▶ [What you will do]: Lines from the one containing "You are a computer-use agent. 809x455 pixels." through the last line of the data below are to be returned exactly; leave out the rest.
○ ○ ○ ○ ○
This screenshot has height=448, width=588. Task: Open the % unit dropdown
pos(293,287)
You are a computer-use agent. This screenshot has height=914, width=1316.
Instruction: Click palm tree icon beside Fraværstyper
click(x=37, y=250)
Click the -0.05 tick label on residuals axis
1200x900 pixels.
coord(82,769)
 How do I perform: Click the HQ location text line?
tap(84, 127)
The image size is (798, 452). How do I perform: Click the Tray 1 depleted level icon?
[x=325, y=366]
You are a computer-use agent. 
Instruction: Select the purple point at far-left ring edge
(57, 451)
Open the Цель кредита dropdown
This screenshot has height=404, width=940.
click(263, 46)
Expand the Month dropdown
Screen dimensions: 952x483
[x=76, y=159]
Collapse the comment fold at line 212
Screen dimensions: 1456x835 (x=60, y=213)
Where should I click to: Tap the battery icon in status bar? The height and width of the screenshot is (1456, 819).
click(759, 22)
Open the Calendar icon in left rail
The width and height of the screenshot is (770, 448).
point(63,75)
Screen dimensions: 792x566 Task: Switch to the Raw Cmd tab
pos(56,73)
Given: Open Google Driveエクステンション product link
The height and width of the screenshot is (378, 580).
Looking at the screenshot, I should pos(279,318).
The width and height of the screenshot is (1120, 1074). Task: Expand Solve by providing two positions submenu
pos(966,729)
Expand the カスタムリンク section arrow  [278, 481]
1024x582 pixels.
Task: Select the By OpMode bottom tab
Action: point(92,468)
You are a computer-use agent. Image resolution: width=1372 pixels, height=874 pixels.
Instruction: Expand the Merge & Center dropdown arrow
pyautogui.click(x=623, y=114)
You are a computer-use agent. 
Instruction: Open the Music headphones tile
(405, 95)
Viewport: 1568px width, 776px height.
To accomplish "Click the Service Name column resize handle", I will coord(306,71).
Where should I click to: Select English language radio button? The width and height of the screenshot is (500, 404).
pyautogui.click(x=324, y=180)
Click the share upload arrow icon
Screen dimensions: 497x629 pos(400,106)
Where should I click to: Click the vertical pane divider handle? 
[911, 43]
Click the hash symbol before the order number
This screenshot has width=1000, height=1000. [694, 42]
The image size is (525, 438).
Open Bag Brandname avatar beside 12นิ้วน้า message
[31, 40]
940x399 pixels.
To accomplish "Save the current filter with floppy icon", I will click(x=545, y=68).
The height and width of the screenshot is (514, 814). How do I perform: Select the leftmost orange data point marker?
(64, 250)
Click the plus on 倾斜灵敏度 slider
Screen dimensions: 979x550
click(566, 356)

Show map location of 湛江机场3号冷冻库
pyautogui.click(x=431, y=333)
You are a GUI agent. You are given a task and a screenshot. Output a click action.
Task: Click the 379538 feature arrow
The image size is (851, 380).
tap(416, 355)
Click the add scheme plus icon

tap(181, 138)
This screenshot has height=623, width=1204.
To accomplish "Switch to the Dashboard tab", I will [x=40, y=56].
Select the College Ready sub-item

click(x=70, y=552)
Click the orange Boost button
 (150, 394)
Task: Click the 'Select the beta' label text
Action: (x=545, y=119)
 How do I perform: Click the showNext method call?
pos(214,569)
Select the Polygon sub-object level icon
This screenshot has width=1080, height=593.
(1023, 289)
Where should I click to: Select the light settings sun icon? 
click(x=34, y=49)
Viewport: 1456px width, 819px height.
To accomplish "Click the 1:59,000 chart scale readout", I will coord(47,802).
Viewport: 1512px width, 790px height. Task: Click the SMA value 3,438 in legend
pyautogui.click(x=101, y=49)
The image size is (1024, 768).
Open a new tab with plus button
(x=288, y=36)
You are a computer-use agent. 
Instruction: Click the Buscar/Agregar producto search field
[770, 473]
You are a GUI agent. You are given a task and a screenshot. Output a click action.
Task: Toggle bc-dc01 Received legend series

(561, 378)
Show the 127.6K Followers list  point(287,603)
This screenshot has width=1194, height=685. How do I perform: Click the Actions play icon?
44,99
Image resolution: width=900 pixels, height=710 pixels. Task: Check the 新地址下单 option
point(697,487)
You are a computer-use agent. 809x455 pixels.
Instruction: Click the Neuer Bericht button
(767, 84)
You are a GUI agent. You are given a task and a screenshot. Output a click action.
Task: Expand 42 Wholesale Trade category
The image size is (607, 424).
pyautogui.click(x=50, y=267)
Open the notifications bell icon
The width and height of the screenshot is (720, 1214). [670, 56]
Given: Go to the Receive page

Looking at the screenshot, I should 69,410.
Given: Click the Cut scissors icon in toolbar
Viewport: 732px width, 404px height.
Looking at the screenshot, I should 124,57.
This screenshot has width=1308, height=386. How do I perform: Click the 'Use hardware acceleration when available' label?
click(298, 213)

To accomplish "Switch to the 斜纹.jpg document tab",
○ ○ ○ ○ ○
▶ [Your solution]:
You are a computer-use agent. 809x455 pixels.
Instruction: Click the Neuer Bericht button
(767, 84)
You are a GUI agent. You are given a task and a screenshot. Output a click action.
Task: Expand 42 Wholesale Trade category
The image size is (607, 424).
pyautogui.click(x=50, y=267)
Open the notifications bell icon
The width and height of the screenshot is (720, 1214). [670, 56]
Given: Go to the Receive page

Looking at the screenshot, I should 69,410.
Given: Click the Cut scissors icon in toolbar
Viewport: 732px width, 404px height.
Looking at the screenshot, I should 124,57.
This screenshot has width=1308, height=386. How do I perform: Click the 'Use hardware acceleration when available' label?
click(298, 213)

To accomplish "Switch to the 斜纹.jpg document tab",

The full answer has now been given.